───── INPUT DATA

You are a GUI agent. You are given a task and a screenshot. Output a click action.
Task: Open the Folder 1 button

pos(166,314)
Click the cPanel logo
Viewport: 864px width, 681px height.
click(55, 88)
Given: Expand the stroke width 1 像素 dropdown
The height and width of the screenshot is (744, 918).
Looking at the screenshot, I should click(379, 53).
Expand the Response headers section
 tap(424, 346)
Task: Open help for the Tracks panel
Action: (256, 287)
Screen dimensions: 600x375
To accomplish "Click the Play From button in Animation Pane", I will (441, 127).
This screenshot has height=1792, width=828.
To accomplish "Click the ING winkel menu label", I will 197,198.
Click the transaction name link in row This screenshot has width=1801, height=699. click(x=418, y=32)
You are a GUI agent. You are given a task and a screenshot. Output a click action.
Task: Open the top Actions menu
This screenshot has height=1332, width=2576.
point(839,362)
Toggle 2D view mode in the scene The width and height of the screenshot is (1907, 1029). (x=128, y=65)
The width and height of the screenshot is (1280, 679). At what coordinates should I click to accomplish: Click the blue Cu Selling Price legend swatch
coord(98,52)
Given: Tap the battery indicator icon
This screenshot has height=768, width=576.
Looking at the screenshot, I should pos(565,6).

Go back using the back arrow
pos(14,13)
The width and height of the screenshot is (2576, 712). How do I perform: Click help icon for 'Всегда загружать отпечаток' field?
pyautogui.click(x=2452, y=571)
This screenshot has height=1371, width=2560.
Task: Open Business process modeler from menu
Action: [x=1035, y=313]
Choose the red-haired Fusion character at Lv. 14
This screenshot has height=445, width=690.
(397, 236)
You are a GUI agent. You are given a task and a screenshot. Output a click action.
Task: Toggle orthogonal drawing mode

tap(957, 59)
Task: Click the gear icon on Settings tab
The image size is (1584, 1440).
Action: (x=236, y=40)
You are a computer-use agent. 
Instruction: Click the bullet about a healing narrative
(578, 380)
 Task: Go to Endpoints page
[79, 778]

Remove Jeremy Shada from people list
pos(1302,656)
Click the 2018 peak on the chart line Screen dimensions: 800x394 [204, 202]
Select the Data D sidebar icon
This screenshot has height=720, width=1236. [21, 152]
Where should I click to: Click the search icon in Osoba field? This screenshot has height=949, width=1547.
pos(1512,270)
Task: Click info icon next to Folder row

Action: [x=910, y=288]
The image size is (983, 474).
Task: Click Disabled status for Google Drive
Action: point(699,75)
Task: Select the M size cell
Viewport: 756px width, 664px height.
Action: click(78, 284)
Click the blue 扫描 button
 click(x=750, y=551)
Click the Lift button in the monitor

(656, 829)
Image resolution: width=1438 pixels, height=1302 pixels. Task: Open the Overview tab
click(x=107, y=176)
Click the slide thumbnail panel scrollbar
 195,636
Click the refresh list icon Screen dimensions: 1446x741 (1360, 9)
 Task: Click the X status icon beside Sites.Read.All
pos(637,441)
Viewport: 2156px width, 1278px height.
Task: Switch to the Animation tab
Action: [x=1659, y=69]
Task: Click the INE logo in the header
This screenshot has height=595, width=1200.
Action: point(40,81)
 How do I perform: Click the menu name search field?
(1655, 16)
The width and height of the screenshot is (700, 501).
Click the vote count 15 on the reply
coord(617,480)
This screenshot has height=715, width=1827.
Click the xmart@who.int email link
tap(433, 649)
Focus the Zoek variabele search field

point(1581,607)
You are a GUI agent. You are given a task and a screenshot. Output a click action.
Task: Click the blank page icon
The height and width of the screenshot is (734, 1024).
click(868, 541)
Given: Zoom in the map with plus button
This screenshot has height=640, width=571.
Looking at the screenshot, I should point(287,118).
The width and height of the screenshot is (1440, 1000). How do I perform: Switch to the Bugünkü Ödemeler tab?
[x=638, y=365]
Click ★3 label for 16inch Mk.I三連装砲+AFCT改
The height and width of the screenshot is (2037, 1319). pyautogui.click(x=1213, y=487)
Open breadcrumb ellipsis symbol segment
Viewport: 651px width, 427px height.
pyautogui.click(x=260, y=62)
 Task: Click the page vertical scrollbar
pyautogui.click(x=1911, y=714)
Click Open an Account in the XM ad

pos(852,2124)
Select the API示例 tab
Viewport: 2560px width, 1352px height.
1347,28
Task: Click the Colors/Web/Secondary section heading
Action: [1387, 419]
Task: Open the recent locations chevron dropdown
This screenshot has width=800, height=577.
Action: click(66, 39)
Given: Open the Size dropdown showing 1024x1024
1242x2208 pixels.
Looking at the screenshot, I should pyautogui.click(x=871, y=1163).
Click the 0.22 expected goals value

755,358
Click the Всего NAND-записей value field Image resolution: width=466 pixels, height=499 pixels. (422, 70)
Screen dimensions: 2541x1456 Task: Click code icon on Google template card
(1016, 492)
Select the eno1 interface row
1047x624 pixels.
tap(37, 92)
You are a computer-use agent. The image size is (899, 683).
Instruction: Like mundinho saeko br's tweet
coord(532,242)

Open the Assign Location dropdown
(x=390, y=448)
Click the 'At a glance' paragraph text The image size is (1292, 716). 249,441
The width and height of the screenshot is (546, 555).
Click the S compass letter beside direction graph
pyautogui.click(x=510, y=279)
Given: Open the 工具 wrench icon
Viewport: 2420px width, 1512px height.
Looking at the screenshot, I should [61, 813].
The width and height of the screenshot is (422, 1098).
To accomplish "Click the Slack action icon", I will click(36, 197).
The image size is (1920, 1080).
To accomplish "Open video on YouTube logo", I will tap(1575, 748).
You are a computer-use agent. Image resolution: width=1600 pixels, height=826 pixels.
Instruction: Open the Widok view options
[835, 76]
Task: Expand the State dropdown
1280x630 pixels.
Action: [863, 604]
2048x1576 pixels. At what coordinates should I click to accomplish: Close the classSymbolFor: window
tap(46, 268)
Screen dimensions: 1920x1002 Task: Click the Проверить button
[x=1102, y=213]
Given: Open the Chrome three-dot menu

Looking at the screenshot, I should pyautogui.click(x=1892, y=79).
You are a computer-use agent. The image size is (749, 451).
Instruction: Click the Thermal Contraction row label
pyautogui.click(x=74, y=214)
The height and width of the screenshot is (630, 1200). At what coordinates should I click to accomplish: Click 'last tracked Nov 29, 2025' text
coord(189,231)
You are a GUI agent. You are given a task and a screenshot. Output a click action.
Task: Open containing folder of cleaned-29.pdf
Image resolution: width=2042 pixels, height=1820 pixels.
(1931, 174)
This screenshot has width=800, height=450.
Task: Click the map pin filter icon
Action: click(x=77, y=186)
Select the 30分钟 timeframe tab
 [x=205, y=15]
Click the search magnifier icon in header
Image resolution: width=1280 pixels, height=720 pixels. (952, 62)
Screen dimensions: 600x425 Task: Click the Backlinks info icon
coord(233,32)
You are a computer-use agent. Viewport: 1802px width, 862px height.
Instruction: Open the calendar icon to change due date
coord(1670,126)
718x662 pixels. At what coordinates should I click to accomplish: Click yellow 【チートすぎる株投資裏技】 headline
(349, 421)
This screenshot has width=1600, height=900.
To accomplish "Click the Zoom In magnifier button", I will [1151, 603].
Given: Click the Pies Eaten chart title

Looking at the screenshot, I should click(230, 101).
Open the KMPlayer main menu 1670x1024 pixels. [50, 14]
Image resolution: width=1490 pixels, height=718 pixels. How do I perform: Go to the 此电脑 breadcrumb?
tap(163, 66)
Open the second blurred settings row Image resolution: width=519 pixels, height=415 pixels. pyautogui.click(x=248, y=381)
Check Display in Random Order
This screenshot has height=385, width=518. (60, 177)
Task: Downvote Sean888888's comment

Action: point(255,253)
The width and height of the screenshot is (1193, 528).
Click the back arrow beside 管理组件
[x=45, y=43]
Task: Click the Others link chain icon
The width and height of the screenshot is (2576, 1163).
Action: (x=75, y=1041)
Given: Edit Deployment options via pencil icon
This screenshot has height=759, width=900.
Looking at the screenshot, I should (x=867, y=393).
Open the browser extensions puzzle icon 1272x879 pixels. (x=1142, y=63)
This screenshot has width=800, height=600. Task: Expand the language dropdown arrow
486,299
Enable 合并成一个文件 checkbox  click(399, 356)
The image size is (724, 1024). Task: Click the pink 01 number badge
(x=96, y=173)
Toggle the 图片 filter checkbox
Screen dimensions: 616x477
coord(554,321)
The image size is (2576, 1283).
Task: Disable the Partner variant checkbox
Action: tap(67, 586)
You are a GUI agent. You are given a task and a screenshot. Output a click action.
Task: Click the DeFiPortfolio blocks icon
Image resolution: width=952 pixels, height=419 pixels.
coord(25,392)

──────────

• PROMPT:
How many lines in the material above contain the word "status"? Give only the number.

• TASK ANSWER:
2